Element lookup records
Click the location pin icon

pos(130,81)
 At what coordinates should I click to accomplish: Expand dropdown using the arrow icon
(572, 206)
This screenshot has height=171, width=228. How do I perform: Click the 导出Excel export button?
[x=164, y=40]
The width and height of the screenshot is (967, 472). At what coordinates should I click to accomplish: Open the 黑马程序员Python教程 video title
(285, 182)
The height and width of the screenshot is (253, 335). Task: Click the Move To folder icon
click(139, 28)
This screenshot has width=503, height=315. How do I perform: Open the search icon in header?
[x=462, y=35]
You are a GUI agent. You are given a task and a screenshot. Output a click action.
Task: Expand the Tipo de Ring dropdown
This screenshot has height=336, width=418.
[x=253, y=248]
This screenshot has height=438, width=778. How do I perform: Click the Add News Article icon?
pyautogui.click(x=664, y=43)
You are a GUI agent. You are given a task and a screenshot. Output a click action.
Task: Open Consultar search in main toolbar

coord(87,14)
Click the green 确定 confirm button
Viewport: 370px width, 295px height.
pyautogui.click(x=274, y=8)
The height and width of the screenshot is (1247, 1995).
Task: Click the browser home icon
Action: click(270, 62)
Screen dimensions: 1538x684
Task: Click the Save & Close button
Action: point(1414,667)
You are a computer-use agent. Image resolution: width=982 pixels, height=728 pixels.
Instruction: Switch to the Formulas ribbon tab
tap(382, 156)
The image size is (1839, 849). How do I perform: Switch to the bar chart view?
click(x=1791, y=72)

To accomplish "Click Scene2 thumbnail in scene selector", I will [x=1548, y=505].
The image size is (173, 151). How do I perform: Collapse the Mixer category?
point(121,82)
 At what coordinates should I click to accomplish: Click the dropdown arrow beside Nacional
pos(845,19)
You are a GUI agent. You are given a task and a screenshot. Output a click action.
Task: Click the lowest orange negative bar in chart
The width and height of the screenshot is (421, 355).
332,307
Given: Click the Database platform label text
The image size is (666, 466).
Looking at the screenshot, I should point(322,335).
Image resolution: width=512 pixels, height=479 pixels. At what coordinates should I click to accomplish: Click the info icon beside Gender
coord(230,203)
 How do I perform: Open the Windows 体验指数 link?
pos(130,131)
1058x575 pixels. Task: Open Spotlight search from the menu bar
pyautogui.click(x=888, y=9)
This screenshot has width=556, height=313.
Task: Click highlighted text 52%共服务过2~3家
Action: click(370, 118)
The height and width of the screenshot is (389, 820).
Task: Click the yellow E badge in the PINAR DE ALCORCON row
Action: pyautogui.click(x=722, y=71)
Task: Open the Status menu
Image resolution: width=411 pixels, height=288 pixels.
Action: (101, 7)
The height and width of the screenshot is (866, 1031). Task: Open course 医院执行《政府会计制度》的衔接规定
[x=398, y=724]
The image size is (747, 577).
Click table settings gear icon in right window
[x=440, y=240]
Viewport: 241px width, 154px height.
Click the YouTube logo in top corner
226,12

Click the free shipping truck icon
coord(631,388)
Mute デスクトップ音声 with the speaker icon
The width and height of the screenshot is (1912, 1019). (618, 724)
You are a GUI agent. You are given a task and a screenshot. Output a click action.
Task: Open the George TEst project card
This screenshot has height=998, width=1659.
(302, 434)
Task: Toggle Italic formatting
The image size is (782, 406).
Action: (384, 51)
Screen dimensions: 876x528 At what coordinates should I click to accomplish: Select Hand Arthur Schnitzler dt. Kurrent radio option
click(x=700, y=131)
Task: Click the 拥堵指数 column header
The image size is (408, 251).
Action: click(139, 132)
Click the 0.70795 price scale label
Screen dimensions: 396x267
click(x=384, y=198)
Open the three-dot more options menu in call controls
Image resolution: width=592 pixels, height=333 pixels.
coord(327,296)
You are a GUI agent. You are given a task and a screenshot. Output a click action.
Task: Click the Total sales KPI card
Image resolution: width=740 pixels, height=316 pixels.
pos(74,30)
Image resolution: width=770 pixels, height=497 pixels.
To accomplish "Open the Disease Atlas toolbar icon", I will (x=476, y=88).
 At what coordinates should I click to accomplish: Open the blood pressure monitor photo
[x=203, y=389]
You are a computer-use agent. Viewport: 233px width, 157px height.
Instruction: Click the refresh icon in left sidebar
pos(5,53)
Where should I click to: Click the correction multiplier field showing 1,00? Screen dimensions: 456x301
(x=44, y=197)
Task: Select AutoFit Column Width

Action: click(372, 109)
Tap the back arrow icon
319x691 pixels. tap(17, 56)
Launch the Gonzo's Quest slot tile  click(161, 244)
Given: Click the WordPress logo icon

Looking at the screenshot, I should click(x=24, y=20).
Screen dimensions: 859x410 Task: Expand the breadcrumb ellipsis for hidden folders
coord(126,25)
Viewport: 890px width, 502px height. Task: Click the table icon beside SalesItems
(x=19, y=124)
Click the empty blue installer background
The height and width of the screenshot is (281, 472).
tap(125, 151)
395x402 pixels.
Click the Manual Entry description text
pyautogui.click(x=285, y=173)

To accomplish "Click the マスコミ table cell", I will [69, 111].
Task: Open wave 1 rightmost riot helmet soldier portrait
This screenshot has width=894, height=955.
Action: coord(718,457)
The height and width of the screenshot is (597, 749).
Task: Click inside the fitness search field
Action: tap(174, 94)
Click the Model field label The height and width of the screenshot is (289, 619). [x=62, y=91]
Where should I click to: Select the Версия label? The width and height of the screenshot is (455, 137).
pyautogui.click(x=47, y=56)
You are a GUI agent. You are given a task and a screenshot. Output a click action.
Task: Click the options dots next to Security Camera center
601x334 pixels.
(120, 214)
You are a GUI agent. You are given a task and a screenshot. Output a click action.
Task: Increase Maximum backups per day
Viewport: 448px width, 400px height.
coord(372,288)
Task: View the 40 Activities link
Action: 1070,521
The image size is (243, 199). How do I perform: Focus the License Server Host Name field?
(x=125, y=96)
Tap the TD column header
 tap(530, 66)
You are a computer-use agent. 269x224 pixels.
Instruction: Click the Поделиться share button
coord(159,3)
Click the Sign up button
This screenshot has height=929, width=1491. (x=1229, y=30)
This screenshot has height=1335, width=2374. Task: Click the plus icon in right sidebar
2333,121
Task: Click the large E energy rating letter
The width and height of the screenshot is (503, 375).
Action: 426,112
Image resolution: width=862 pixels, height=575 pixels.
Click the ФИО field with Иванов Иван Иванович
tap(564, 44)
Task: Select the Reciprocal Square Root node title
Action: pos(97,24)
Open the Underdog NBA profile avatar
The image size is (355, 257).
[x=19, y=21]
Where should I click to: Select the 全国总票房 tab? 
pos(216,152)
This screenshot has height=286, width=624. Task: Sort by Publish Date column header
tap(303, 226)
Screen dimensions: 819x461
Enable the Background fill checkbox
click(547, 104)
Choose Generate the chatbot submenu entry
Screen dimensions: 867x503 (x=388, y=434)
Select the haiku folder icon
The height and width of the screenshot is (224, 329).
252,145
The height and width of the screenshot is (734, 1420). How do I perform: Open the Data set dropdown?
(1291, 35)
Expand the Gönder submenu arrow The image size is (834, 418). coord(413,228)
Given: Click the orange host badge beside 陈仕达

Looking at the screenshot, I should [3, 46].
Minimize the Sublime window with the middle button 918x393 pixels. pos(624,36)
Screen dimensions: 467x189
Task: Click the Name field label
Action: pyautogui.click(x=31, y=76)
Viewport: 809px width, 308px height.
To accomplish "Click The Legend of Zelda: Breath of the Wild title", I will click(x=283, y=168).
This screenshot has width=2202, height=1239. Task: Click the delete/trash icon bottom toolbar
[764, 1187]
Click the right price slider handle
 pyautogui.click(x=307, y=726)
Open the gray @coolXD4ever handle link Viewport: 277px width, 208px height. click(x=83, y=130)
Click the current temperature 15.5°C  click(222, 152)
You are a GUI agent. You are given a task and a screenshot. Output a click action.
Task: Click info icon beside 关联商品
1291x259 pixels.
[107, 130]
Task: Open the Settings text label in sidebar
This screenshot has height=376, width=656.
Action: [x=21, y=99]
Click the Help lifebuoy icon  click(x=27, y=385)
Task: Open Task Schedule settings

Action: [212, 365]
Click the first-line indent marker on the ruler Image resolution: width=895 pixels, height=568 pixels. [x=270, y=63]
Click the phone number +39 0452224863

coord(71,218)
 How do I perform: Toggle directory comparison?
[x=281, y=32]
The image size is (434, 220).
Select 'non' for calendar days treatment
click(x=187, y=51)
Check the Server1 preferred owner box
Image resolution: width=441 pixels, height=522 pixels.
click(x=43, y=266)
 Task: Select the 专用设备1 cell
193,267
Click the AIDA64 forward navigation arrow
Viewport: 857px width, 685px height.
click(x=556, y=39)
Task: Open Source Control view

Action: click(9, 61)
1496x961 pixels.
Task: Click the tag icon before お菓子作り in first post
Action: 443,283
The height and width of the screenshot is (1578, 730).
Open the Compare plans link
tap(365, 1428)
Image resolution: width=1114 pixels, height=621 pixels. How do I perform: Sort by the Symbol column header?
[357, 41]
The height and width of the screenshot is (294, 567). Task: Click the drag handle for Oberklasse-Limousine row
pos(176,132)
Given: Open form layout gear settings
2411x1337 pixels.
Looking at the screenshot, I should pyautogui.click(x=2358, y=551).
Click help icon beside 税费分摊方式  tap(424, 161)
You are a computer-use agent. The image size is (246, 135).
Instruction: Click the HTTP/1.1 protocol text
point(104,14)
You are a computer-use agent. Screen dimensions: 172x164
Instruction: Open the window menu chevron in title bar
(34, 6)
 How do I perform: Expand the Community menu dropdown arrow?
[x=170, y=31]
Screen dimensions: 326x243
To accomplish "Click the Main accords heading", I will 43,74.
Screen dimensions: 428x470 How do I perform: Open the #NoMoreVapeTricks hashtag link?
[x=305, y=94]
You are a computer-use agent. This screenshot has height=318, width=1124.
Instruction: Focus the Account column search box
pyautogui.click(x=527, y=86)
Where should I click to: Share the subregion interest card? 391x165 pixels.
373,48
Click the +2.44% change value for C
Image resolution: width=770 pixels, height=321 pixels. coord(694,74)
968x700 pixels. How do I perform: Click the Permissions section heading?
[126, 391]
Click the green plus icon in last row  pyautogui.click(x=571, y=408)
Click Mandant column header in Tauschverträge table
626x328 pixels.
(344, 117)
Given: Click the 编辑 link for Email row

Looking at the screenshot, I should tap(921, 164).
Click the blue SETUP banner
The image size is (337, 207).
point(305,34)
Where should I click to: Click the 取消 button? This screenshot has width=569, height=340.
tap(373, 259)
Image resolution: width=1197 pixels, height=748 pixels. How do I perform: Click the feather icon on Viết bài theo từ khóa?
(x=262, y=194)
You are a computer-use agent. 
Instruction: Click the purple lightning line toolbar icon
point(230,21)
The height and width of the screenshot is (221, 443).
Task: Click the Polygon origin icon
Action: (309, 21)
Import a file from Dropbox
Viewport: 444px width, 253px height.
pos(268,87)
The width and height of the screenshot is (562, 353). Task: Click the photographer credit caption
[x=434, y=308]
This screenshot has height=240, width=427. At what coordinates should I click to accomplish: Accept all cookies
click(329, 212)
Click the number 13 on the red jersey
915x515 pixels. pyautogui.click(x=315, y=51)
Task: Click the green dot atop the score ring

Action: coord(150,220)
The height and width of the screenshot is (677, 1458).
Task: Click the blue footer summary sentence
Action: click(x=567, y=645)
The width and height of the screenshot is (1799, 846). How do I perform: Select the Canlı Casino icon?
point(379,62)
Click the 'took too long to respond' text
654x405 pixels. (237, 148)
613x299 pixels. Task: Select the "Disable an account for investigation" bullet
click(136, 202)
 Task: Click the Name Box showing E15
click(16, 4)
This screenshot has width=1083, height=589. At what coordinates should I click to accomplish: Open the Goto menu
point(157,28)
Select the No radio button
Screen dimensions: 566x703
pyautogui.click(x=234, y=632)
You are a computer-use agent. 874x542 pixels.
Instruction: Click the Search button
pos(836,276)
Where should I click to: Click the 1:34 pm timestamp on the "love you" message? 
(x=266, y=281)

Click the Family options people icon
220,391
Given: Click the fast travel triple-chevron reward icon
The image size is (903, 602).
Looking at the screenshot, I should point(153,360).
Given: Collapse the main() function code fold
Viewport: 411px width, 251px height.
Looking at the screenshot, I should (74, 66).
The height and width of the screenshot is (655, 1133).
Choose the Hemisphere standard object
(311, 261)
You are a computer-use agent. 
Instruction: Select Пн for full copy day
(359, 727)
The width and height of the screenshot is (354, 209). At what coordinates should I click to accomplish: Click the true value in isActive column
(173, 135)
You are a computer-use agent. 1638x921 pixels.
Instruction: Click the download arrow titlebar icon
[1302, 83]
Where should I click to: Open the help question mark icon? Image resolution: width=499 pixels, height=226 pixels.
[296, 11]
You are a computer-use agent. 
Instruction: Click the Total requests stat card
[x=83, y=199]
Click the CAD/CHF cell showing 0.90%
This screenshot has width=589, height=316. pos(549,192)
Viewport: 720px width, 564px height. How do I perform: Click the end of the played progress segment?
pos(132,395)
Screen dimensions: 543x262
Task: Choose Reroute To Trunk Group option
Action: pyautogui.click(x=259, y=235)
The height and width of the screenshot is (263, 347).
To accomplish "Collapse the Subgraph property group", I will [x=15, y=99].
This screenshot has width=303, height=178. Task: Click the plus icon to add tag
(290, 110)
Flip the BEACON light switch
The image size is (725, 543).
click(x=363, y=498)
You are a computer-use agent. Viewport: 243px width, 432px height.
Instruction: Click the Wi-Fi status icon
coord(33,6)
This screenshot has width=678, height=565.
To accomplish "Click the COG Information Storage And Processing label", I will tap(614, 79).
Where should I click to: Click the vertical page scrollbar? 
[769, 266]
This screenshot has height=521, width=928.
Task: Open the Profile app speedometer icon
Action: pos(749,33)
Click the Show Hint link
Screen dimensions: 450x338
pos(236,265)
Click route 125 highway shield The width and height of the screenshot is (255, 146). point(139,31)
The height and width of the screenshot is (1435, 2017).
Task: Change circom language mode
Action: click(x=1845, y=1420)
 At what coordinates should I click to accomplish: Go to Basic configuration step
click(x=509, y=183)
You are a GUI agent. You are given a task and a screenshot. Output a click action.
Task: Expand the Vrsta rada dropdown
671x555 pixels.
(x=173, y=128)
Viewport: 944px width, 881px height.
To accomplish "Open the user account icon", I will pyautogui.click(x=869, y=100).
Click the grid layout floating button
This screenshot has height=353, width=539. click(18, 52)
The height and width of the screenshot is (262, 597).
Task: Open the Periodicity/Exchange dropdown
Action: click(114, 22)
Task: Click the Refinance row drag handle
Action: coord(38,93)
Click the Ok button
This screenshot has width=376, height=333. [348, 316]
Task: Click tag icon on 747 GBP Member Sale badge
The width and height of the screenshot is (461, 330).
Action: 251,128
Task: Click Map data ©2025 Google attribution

● **REQUIREMENT**: Locate each row above that contains the string "label" and copy those rows verbatim. The match is case-sensitive.

● **TASK ANSWER**:
Given: Click the Database platform label text
Click the 0.70795 price scale label
Click the Model field label The height and width of the screenshot is (289, 619). [x=62, y=91]
Where should I click to: Select the Версия label? The width and height of the screenshot is (455, 137).
Task: Click the Name field label
Task: Open the Settings text label in sidebar
To accomplish "Click the COG Information Storage And Processing label", I will tap(614, 79).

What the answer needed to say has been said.